• **Task prompt**:
Down to the final line, reproduce the entries that follow exactly.

=== Supplied entries ===

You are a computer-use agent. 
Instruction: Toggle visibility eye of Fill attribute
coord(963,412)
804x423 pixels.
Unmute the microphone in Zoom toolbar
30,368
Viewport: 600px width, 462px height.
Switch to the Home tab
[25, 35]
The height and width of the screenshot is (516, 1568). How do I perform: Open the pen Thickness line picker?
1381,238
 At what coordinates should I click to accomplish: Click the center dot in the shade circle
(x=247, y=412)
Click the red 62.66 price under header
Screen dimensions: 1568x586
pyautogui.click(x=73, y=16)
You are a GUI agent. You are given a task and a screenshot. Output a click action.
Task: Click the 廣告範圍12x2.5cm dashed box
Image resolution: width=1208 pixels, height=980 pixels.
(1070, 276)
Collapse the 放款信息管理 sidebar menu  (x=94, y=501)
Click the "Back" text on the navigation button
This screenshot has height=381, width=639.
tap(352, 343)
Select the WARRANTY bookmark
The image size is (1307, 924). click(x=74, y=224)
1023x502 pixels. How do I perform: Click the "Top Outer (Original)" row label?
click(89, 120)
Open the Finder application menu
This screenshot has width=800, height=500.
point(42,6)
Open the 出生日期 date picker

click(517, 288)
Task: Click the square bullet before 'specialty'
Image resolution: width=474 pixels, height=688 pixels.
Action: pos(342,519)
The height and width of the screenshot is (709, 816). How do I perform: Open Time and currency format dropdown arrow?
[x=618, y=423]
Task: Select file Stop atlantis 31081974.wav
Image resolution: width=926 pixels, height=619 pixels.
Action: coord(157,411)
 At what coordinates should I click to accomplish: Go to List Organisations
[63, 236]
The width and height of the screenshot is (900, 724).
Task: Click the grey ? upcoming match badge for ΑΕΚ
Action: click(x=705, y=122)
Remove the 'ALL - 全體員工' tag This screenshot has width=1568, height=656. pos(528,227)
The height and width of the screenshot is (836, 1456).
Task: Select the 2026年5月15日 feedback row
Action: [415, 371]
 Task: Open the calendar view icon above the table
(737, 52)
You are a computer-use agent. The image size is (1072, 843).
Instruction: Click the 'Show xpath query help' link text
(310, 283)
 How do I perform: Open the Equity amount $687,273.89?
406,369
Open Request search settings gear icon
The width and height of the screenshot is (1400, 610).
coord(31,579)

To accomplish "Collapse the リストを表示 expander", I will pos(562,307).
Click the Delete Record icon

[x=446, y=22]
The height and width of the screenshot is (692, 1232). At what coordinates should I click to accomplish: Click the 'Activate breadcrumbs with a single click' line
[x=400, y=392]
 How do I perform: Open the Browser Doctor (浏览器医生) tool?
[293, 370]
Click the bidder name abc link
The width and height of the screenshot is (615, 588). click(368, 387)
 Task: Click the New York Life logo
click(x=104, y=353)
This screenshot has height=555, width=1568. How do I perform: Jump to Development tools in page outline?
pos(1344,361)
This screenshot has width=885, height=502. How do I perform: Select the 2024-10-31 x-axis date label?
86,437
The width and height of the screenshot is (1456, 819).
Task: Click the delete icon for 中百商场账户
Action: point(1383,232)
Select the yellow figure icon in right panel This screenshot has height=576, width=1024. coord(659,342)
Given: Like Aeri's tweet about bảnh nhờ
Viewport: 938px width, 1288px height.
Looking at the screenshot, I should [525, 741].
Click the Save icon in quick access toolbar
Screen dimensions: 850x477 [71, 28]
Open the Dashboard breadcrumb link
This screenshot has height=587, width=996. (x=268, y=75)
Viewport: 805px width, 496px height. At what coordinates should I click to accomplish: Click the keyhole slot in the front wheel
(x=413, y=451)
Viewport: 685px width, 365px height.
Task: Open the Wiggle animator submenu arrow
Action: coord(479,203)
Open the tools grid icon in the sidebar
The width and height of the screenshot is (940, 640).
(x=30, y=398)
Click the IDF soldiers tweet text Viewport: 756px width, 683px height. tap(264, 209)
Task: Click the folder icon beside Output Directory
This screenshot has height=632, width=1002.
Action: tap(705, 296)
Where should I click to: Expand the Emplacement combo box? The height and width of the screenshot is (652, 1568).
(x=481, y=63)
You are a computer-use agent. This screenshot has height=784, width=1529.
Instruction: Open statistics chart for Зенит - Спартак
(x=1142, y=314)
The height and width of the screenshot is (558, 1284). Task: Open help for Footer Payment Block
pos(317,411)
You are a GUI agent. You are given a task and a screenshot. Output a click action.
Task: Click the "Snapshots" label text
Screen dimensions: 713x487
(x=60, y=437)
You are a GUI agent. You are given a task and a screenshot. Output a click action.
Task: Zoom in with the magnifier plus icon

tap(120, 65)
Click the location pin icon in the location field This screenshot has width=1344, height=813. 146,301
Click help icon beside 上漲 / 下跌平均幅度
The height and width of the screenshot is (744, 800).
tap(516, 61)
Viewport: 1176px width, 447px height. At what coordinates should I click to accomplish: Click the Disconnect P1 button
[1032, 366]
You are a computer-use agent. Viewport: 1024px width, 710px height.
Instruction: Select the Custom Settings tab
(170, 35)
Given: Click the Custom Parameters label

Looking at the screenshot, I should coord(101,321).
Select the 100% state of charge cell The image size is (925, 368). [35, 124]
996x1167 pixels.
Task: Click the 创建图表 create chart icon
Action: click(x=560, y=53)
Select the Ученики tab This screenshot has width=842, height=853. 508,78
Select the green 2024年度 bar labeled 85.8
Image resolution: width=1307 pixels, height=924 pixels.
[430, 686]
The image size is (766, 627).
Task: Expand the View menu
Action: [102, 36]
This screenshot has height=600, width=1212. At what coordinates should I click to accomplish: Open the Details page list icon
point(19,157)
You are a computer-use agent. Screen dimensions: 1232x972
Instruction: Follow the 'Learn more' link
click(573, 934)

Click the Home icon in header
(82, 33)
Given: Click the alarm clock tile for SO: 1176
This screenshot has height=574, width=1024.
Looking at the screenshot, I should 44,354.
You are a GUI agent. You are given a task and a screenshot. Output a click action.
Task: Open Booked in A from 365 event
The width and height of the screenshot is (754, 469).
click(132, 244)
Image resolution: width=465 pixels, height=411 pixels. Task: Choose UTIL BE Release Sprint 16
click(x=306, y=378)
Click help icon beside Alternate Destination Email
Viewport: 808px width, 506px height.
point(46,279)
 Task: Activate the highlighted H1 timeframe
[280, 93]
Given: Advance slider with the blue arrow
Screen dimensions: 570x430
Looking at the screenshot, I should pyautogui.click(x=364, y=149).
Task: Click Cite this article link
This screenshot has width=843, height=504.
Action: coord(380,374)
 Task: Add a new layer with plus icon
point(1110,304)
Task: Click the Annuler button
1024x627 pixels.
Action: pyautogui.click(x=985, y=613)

===

• **Answer for the task**:
You are a computer-use agent. 
Instruction: Toggle visibility eye of Fill attribute
coord(963,412)
804x423 pixels.
Unmute the microphone in Zoom toolbar
30,368
Viewport: 600px width, 462px height.
Switch to the Home tab
[25, 35]
The height and width of the screenshot is (516, 1568). How do I perform: Open the pen Thickness line picker?
1381,238
 At what coordinates should I click to accomplish: Click the center dot in the shade circle
(x=247, y=412)
Click the red 62.66 price under header
Screen dimensions: 1568x586
pyautogui.click(x=73, y=16)
You are a GUI agent. You are given a task and a screenshot. Output a click action.
Task: Click the 廣告範圍12x2.5cm dashed box
Image resolution: width=1208 pixels, height=980 pixels.
(1070, 276)
Collapse the 放款信息管理 sidebar menu  (x=94, y=501)
Click the "Back" text on the navigation button
This screenshot has height=381, width=639.
tap(352, 343)
Select the WARRANTY bookmark
The image size is (1307, 924). click(x=74, y=224)
1023x502 pixels. How do I perform: Click the "Top Outer (Original)" row label?
click(89, 120)
Open the Finder application menu
This screenshot has width=800, height=500.
point(42,6)
Open the 出生日期 date picker

click(517, 288)
Task: Click the square bullet before 'specialty'
Image resolution: width=474 pixels, height=688 pixels.
Action: pos(342,519)
The height and width of the screenshot is (709, 816). How do I perform: Open Time and currency format dropdown arrow?
[x=618, y=423]
Task: Select file Stop atlantis 31081974.wav
Image resolution: width=926 pixels, height=619 pixels.
Action: coord(157,411)
 At what coordinates should I click to accomplish: Go to List Organisations
[63, 236]
The width and height of the screenshot is (900, 724).
Task: Click the grey ? upcoming match badge for ΑΕΚ
Action: click(x=705, y=122)
Remove the 'ALL - 全體員工' tag This screenshot has width=1568, height=656. pos(528,227)
The height and width of the screenshot is (836, 1456).
Task: Select the 2026年5月15日 feedback row
Action: [415, 371]
 Task: Open the calendar view icon above the table
(737, 52)
You are a computer-use agent. The image size is (1072, 843).
Instruction: Click the 'Show xpath query help' link text
(310, 283)
 How do I perform: Open the Equity amount $687,273.89?
406,369
Open Request search settings gear icon
The width and height of the screenshot is (1400, 610).
coord(31,579)

To accomplish "Collapse the リストを表示 expander", I will pos(562,307).
Click the Delete Record icon

[x=446, y=22]
The height and width of the screenshot is (692, 1232). At what coordinates should I click to accomplish: Click the 'Activate breadcrumbs with a single click' line
[x=400, y=392]
 How do I perform: Open the Browser Doctor (浏览器医生) tool?
[293, 370]
Click the bidder name abc link
The width and height of the screenshot is (615, 588). click(368, 387)
 Task: Click the New York Life logo
click(x=104, y=353)
This screenshot has height=555, width=1568. How do I perform: Jump to Development tools in page outline?
pos(1344,361)
This screenshot has width=885, height=502. How do I perform: Select the 2024-10-31 x-axis date label?
86,437
The width and height of the screenshot is (1456, 819).
Task: Click the delete icon for 中百商场账户
Action: point(1383,232)
Select the yellow figure icon in right panel This screenshot has height=576, width=1024. coord(659,342)
Given: Like Aeri's tweet about bảnh nhờ
Viewport: 938px width, 1288px height.
Looking at the screenshot, I should [525, 741].
Click the Save icon in quick access toolbar
Screen dimensions: 850x477 [71, 28]
Open the Dashboard breadcrumb link
This screenshot has height=587, width=996. (x=268, y=75)
Viewport: 805px width, 496px height. At what coordinates should I click to accomplish: Click the keyhole slot in the front wheel
(x=413, y=451)
Viewport: 685px width, 365px height.
Task: Open the Wiggle animator submenu arrow
Action: coord(479,203)
Open the tools grid icon in the sidebar
The width and height of the screenshot is (940, 640).
(x=30, y=398)
Click the IDF soldiers tweet text Viewport: 756px width, 683px height. tap(264, 209)
Task: Click the folder icon beside Output Directory
This screenshot has height=632, width=1002.
Action: tap(705, 296)
Where should I click to: Expand the Emplacement combo box? The height and width of the screenshot is (652, 1568).
(x=481, y=63)
You are a computer-use agent. This screenshot has height=784, width=1529.
Instruction: Open statistics chart for Зенит - Спартак
(x=1142, y=314)
The height and width of the screenshot is (558, 1284). Task: Open help for Footer Payment Block
pos(317,411)
You are a GUI agent. You are given a task and a screenshot. Output a click action.
Task: Click the "Snapshots" label text
Screen dimensions: 713x487
(x=60, y=437)
You are a GUI agent. You are given a task and a screenshot. Output a click action.
Task: Zoom in with the magnifier plus icon

tap(120, 65)
Click the location pin icon in the location field This screenshot has width=1344, height=813. 146,301
Click help icon beside 上漲 / 下跌平均幅度
The height and width of the screenshot is (744, 800).
tap(516, 61)
Viewport: 1176px width, 447px height. At what coordinates should I click to accomplish: Click the Disconnect P1 button
[1032, 366]
You are a computer-use agent. Viewport: 1024px width, 710px height.
Instruction: Select the Custom Settings tab
(170, 35)
Given: Click the Custom Parameters label

Looking at the screenshot, I should coord(101,321).
Select the 100% state of charge cell The image size is (925, 368). [35, 124]
996x1167 pixels.
Task: Click the 创建图表 create chart icon
Action: click(x=560, y=53)
Select the Ученики tab This screenshot has width=842, height=853. 508,78
Select the green 2024年度 bar labeled 85.8
Image resolution: width=1307 pixels, height=924 pixels.
[430, 686]
The image size is (766, 627).
Task: Expand the View menu
Action: [102, 36]
This screenshot has height=600, width=1212. At what coordinates should I click to accomplish: Open the Details page list icon
point(19,157)
You are a computer-use agent. Screen dimensions: 1232x972
Instruction: Follow the 'Learn more' link
click(573, 934)

Click the Home icon in header
(82, 33)
Given: Click the alarm clock tile for SO: 1176
This screenshot has height=574, width=1024.
Looking at the screenshot, I should 44,354.
You are a GUI agent. You are given a task and a screenshot. Output a click action.
Task: Open Booked in A from 365 event
The width and height of the screenshot is (754, 469).
click(132, 244)
Image resolution: width=465 pixels, height=411 pixels. Task: Choose UTIL BE Release Sprint 16
click(x=306, y=378)
Click help icon beside Alternate Destination Email
Viewport: 808px width, 506px height.
point(46,279)
 Task: Activate the highlighted H1 timeframe
[280, 93]
Given: Advance slider with the blue arrow
Screen dimensions: 570x430
Looking at the screenshot, I should pyautogui.click(x=364, y=149).
Task: Click Cite this article link
This screenshot has width=843, height=504.
Action: coord(380,374)
 Task: Add a new layer with plus icon
point(1110,304)
Task: Click the Annuler button
1024x627 pixels.
Action: pyautogui.click(x=985, y=613)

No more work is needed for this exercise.